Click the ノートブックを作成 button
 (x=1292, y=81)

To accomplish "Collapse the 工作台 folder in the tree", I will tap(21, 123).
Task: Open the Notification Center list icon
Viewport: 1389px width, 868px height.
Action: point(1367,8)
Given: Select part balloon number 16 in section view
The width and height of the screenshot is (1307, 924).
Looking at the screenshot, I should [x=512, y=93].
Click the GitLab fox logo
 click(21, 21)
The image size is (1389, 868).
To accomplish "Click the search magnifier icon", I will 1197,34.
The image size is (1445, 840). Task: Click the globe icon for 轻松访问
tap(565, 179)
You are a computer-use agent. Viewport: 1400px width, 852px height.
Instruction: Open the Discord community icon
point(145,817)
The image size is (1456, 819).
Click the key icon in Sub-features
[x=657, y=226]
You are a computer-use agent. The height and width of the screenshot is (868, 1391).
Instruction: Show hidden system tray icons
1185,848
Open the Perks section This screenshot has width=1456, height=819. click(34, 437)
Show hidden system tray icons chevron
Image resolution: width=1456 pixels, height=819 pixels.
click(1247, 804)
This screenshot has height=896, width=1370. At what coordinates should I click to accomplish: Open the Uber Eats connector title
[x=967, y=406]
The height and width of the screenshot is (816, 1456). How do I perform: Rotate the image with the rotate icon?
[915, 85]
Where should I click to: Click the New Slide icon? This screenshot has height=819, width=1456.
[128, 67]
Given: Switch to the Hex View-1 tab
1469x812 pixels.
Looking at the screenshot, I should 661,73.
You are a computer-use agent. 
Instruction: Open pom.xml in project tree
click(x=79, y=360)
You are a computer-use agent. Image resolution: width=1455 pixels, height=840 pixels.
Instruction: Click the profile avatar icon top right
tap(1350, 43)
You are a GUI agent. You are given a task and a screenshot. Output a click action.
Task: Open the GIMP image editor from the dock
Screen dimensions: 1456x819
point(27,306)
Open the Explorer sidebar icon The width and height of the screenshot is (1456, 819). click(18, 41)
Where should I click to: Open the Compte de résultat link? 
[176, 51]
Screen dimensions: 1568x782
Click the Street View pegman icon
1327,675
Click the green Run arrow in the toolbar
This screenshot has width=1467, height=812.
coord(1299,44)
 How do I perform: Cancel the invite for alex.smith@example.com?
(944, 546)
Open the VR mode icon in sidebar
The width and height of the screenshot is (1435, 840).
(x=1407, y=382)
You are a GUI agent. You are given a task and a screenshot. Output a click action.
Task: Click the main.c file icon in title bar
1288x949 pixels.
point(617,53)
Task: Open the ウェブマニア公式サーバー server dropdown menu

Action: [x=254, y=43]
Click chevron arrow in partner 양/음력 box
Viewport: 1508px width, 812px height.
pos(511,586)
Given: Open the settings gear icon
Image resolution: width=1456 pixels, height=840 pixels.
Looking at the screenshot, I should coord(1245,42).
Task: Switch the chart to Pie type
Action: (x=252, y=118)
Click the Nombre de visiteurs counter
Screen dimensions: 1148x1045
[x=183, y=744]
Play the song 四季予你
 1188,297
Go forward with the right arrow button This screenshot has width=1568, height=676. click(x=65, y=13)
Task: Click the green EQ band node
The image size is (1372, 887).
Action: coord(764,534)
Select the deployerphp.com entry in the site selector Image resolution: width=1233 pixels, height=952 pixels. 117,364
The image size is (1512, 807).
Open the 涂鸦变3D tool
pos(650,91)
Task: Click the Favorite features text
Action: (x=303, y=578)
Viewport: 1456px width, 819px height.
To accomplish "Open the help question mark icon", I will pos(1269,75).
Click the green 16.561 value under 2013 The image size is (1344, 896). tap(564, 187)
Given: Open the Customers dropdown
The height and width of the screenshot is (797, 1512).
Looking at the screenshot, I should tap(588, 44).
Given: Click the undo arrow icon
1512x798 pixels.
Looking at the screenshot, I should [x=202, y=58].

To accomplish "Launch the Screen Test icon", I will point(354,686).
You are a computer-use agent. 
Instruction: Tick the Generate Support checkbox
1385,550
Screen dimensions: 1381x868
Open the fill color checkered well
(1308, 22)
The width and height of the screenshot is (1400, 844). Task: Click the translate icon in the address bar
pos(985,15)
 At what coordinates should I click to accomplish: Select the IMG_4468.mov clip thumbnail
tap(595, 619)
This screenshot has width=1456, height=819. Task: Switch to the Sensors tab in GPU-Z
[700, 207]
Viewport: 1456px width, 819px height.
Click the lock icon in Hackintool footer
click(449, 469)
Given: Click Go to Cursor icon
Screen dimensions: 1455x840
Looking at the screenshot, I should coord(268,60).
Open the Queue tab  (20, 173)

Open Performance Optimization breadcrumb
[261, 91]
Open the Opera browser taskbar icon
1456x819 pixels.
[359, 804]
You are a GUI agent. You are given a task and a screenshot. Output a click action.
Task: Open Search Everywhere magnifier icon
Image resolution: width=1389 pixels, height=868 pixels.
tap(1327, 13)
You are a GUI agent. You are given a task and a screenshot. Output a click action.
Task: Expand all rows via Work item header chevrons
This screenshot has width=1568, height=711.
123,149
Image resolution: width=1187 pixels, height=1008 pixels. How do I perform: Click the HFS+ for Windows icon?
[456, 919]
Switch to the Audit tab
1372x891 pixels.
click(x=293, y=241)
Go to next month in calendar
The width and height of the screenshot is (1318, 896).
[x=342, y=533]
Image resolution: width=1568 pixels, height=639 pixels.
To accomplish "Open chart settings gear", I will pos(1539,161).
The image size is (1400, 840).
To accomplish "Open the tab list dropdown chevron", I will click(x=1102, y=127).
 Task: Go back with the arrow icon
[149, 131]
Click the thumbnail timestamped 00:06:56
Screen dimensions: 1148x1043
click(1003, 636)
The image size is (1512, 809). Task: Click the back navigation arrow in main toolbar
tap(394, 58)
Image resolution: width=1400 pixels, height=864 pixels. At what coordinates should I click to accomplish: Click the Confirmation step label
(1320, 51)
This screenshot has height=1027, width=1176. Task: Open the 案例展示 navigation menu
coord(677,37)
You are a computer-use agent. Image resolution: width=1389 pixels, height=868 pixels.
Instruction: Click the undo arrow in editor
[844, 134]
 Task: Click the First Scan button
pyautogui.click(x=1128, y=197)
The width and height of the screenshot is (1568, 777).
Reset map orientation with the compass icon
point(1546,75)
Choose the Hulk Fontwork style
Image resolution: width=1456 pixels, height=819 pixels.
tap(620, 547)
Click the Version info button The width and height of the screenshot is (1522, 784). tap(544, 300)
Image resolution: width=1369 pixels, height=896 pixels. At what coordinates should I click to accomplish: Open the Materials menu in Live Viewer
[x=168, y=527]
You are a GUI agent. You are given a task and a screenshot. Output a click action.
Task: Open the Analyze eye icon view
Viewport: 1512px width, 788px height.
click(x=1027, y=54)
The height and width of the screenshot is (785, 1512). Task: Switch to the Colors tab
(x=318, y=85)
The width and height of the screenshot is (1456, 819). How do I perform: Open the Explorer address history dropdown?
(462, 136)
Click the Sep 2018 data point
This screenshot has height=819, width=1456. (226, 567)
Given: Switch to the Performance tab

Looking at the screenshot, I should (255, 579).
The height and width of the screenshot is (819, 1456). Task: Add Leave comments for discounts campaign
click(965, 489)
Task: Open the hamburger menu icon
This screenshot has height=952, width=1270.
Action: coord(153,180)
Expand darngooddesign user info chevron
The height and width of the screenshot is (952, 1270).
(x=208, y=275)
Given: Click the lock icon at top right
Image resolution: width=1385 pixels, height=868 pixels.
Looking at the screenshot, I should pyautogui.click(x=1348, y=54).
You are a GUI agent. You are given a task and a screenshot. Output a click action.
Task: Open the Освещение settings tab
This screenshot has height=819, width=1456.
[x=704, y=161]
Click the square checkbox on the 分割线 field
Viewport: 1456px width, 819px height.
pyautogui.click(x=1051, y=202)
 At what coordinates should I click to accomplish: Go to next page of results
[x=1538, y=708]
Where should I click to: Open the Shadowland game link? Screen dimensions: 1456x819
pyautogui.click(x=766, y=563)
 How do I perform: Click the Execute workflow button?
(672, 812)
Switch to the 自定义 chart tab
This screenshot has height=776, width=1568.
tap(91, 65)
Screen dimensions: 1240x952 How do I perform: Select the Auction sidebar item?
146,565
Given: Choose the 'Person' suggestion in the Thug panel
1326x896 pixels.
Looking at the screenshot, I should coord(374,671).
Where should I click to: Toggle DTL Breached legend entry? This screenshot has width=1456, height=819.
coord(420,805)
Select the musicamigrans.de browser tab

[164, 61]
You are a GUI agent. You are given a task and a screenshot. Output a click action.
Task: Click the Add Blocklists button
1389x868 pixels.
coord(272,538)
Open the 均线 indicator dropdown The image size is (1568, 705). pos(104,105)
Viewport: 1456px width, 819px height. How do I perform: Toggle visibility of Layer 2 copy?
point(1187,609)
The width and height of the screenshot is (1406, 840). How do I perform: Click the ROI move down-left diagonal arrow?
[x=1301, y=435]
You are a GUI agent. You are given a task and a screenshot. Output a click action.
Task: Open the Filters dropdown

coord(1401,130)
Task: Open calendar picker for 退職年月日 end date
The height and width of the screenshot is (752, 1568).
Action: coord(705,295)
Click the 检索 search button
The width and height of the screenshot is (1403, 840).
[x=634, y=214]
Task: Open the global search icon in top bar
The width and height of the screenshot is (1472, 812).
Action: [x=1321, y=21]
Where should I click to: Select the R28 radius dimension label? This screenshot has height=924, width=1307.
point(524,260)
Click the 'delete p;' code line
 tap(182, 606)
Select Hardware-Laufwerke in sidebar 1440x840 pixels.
☆ ☆ ☆
• [Work item]:
Where the listing above reaches the line that contains "Click chevron arrow in partner 양/음력 box", start retyping, and finish with the line that contains "Given: Open the settings gear icon"; reproduce those lines exactly and no others.

• [Solution for this task]:
Click chevron arrow in partner 양/음력 box
Viewport: 1508px width, 812px height.
pos(511,586)
Given: Open the settings gear icon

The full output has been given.